Supplied records =>
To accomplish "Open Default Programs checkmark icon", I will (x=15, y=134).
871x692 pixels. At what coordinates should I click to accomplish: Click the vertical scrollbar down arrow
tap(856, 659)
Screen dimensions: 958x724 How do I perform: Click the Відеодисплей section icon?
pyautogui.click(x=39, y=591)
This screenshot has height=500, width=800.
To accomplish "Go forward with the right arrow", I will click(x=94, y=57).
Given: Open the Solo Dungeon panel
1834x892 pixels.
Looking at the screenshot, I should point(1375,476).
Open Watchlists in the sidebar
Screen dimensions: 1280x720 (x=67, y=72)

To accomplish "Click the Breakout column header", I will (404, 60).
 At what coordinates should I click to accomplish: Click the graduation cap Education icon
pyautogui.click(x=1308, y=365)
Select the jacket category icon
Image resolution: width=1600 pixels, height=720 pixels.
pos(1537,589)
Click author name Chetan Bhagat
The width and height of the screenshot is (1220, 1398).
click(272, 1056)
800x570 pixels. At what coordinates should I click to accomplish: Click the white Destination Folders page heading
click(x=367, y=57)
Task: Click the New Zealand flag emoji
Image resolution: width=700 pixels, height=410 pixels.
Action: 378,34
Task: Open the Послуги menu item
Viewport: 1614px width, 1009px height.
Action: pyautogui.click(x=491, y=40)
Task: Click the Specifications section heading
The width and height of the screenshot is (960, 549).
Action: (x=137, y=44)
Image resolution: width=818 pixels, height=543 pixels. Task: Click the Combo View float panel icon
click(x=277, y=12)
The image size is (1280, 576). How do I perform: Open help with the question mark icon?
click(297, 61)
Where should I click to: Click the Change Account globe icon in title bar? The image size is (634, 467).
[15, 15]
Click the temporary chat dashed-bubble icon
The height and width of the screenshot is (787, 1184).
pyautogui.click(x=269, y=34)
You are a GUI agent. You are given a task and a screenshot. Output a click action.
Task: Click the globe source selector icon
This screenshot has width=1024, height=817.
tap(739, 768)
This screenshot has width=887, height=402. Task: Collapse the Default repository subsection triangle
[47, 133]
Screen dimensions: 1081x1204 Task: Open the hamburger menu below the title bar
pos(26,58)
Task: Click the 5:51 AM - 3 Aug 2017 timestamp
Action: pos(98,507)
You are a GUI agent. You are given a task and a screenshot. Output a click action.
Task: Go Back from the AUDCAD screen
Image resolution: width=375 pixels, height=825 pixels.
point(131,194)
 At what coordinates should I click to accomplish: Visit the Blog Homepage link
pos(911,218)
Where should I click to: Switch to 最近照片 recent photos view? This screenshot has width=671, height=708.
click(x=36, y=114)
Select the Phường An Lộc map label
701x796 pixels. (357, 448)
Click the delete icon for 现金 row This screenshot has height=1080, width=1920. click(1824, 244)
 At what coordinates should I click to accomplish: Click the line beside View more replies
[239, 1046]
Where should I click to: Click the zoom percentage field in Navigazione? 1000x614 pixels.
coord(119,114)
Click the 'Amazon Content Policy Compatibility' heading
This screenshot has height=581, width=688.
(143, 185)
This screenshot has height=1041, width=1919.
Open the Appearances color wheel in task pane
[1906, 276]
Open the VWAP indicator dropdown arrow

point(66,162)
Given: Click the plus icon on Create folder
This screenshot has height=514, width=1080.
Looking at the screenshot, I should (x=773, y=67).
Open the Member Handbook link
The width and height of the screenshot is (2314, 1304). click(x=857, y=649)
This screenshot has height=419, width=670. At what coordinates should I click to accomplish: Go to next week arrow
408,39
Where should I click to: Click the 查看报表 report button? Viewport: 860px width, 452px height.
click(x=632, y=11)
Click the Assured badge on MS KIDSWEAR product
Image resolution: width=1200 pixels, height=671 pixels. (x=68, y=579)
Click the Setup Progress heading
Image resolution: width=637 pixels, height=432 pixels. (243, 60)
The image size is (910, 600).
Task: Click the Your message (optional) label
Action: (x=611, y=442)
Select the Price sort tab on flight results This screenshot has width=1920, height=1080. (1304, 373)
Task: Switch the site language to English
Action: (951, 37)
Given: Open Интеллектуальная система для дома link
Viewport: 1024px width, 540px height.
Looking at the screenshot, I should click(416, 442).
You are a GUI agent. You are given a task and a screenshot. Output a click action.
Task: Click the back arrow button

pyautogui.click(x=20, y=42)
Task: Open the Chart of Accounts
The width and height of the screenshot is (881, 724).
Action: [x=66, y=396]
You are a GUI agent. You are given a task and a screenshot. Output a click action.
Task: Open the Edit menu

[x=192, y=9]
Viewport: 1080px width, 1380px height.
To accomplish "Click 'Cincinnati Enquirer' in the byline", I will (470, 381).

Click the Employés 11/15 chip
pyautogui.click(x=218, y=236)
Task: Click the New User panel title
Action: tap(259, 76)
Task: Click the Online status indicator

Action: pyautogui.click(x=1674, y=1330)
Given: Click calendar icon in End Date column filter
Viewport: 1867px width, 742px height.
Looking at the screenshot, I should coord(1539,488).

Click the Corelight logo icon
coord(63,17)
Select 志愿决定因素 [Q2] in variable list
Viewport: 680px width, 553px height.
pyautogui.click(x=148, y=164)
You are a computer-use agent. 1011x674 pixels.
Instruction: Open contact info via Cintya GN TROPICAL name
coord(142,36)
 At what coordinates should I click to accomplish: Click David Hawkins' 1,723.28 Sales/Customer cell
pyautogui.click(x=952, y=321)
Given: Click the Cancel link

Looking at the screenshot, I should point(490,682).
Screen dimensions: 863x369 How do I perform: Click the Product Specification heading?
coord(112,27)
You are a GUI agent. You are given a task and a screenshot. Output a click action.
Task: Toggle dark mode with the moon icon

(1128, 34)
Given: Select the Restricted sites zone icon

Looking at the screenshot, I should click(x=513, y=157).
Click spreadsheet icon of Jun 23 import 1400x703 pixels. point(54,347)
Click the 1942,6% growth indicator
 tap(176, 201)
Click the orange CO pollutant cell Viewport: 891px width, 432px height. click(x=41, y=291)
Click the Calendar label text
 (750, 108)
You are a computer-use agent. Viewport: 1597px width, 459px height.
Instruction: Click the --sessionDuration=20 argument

What you are asked to do => Please give an exact copy of every entry.

Exercise answer =>
To accomplish "Open Default Programs checkmark icon", I will (x=15, y=134).
871x692 pixels. At what coordinates should I click to accomplish: Click the vertical scrollbar down arrow
tap(856, 659)
Screen dimensions: 958x724 How do I perform: Click the Відеодисплей section icon?
pyautogui.click(x=39, y=591)
This screenshot has height=500, width=800.
To accomplish "Go forward with the right arrow", I will click(x=94, y=57).
Given: Open the Solo Dungeon panel
1834x892 pixels.
Looking at the screenshot, I should point(1375,476).
Open Watchlists in the sidebar
Screen dimensions: 1280x720 (x=67, y=72)

To accomplish "Click the Breakout column header", I will (404, 60).
 At what coordinates should I click to accomplish: Click the graduation cap Education icon
pyautogui.click(x=1308, y=365)
Select the jacket category icon
Image resolution: width=1600 pixels, height=720 pixels.
pos(1537,589)
Click author name Chetan Bhagat
The width and height of the screenshot is (1220, 1398).
click(272, 1056)
800x570 pixels. At what coordinates should I click to accomplish: Click the white Destination Folders page heading
click(x=367, y=57)
Task: Click the New Zealand flag emoji
Image resolution: width=700 pixels, height=410 pixels.
Action: 378,34
Task: Open the Послуги menu item
Viewport: 1614px width, 1009px height.
Action: pyautogui.click(x=491, y=40)
Task: Click the Specifications section heading
The width and height of the screenshot is (960, 549).
Action: (x=137, y=44)
Image resolution: width=818 pixels, height=543 pixels. Task: Click the Combo View float panel icon
click(x=277, y=12)
The image size is (1280, 576). How do I perform: Open help with the question mark icon?
click(297, 61)
Where should I click to: Click the Change Account globe icon in title bar? The image size is (634, 467).
[15, 15]
Click the temporary chat dashed-bubble icon
The height and width of the screenshot is (787, 1184).
pyautogui.click(x=269, y=34)
You are a GUI agent. You are given a task and a screenshot. Output a click action.
Task: Click the globe source selector icon
This screenshot has width=1024, height=817.
tap(739, 768)
This screenshot has width=887, height=402. Task: Collapse the Default repository subsection triangle
[47, 133]
Screen dimensions: 1081x1204 Task: Open the hamburger menu below the title bar
pos(26,58)
Task: Click the 5:51 AM - 3 Aug 2017 timestamp
Action: pos(98,507)
You are a GUI agent. You are given a task and a screenshot. Output a click action.
Task: Go Back from the AUDCAD screen
Image resolution: width=375 pixels, height=825 pixels.
point(131,194)
 At what coordinates should I click to accomplish: Visit the Blog Homepage link
pos(911,218)
Where should I click to: Switch to 最近照片 recent photos view? This screenshot has width=671, height=708.
click(x=36, y=114)
Select the Phường An Lộc map label
701x796 pixels. (357, 448)
Click the delete icon for 现金 row This screenshot has height=1080, width=1920. click(1824, 244)
 At what coordinates should I click to accomplish: Click the line beside View more replies
[239, 1046]
Where should I click to: Click the zoom percentage field in Navigazione? 1000x614 pixels.
coord(119,114)
Click the 'Amazon Content Policy Compatibility' heading
This screenshot has height=581, width=688.
(143, 185)
This screenshot has height=1041, width=1919.
Open the Appearances color wheel in task pane
[1906, 276]
Open the VWAP indicator dropdown arrow

point(66,162)
Given: Click the plus icon on Create folder
This screenshot has height=514, width=1080.
Looking at the screenshot, I should (x=773, y=67).
Open the Member Handbook link
The width and height of the screenshot is (2314, 1304). click(x=857, y=649)
This screenshot has height=419, width=670. At what coordinates should I click to accomplish: Go to next week arrow
408,39
Where should I click to: Click the 查看报表 report button? Viewport: 860px width, 452px height.
click(x=632, y=11)
Click the Assured badge on MS KIDSWEAR product
Image resolution: width=1200 pixels, height=671 pixels. (x=68, y=579)
Click the Setup Progress heading
Image resolution: width=637 pixels, height=432 pixels. (243, 60)
The image size is (910, 600).
Task: Click the Your message (optional) label
Action: (x=611, y=442)
Select the Price sort tab on flight results This screenshot has width=1920, height=1080. (1304, 373)
Task: Switch the site language to English
Action: (951, 37)
Given: Open Интеллектуальная система для дома link
Viewport: 1024px width, 540px height.
Looking at the screenshot, I should click(416, 442).
You are a GUI agent. You are given a task and a screenshot. Output a click action.
Task: Click the back arrow button

pyautogui.click(x=20, y=42)
Task: Open the Chart of Accounts
The width and height of the screenshot is (881, 724).
Action: [x=66, y=396]
You are a GUI agent. You are given a task and a screenshot. Output a click action.
Task: Open the Edit menu

[x=192, y=9]
Viewport: 1080px width, 1380px height.
To accomplish "Click 'Cincinnati Enquirer' in the byline", I will (470, 381).

Click the Employés 11/15 chip
pyautogui.click(x=218, y=236)
Task: Click the New User panel title
Action: tap(259, 76)
Task: Click the Online status indicator

Action: pyautogui.click(x=1674, y=1330)
Given: Click calendar icon in End Date column filter
Viewport: 1867px width, 742px height.
Looking at the screenshot, I should coord(1539,488).

Click the Corelight logo icon
coord(63,17)
Select 志愿决定因素 [Q2] in variable list
Viewport: 680px width, 553px height.
pyautogui.click(x=148, y=164)
You are a computer-use agent. 1011x674 pixels.
Instruction: Open contact info via Cintya GN TROPICAL name
coord(142,36)
 At what coordinates should I click to accomplish: Click David Hawkins' 1,723.28 Sales/Customer cell
pyautogui.click(x=952, y=321)
Given: Click the Cancel link

Looking at the screenshot, I should point(490,682).
Screen dimensions: 863x369 How do I perform: Click the Product Specification heading?
coord(112,27)
You are a GUI agent. You are given a task and a screenshot. Output a click action.
Task: Toggle dark mode with the moon icon

(1128, 34)
Given: Select the Restricted sites zone icon

Looking at the screenshot, I should click(x=513, y=157).
Click spreadsheet icon of Jun 23 import 1400x703 pixels. point(54,347)
Click the 1942,6% growth indicator
 tap(176, 201)
Click the orange CO pollutant cell Viewport: 891px width, 432px height. click(x=41, y=291)
Click the Calendar label text
 (750, 108)
You are a computer-use agent. Viewport: 1597px width, 459px height.
Instruction: Click the --sessionDuration=20 argument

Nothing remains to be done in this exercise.